WHAT IS NEEDED: All of the data below must be repeated exactly.

AVAILABLE RECORDS:

+++

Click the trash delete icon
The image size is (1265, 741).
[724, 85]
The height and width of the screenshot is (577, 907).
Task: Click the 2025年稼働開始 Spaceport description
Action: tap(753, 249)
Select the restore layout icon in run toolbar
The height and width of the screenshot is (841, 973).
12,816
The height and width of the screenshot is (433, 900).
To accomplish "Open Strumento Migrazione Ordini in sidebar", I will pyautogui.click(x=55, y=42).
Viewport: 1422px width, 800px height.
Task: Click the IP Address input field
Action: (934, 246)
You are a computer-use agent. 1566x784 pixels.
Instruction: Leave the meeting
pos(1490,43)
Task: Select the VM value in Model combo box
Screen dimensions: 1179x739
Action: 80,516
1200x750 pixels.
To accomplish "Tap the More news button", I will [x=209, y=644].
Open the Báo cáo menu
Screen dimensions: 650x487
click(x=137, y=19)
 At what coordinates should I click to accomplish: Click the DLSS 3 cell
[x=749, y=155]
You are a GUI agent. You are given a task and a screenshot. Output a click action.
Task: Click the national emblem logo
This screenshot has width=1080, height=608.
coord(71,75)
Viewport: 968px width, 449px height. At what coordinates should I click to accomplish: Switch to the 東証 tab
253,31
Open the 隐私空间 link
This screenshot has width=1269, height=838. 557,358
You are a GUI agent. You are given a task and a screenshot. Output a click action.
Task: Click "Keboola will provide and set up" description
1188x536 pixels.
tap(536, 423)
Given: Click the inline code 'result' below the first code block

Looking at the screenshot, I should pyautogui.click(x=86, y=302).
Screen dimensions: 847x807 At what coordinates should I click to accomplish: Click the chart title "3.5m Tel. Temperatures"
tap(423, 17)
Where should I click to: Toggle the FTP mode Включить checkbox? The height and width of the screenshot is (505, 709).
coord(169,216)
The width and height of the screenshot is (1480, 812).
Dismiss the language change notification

+++

WRITTEN SOLUTION:
Click the trash delete icon
The image size is (1265, 741).
[724, 85]
The height and width of the screenshot is (577, 907).
Task: Click the 2025年稼働開始 Spaceport description
Action: tap(753, 249)
Select the restore layout icon in run toolbar
The height and width of the screenshot is (841, 973).
12,816
The height and width of the screenshot is (433, 900).
To accomplish "Open Strumento Migrazione Ordini in sidebar", I will pyautogui.click(x=55, y=42).
Viewport: 1422px width, 800px height.
Task: Click the IP Address input field
Action: (934, 246)
You are a computer-use agent. 1566x784 pixels.
Instruction: Leave the meeting
pos(1490,43)
Task: Select the VM value in Model combo box
Screen dimensions: 1179x739
Action: 80,516
1200x750 pixels.
To accomplish "Tap the More news button", I will [x=209, y=644].
Open the Báo cáo menu
Screen dimensions: 650x487
click(x=137, y=19)
 At what coordinates should I click to accomplish: Click the DLSS 3 cell
[x=749, y=155]
You are a GUI agent. You are given a task and a screenshot. Output a click action.
Task: Click the national emblem logo
This screenshot has width=1080, height=608.
coord(71,75)
Viewport: 968px width, 449px height. At what coordinates should I click to accomplish: Switch to the 東証 tab
253,31
Open the 隐私空间 link
This screenshot has width=1269, height=838. 557,358
You are a GUI agent. You are given a task and a screenshot. Output a click action.
Task: Click "Keboola will provide and set up" description
1188x536 pixels.
tap(536, 423)
Given: Click the inline code 'result' below the first code block

Looking at the screenshot, I should pyautogui.click(x=86, y=302).
Screen dimensions: 847x807 At what coordinates should I click to accomplish: Click the chart title "3.5m Tel. Temperatures"
tap(423, 17)
Where should I click to: Toggle the FTP mode Включить checkbox? The height and width of the screenshot is (505, 709).
coord(169,216)
The width and height of the screenshot is (1480, 812).
Dismiss the language change notification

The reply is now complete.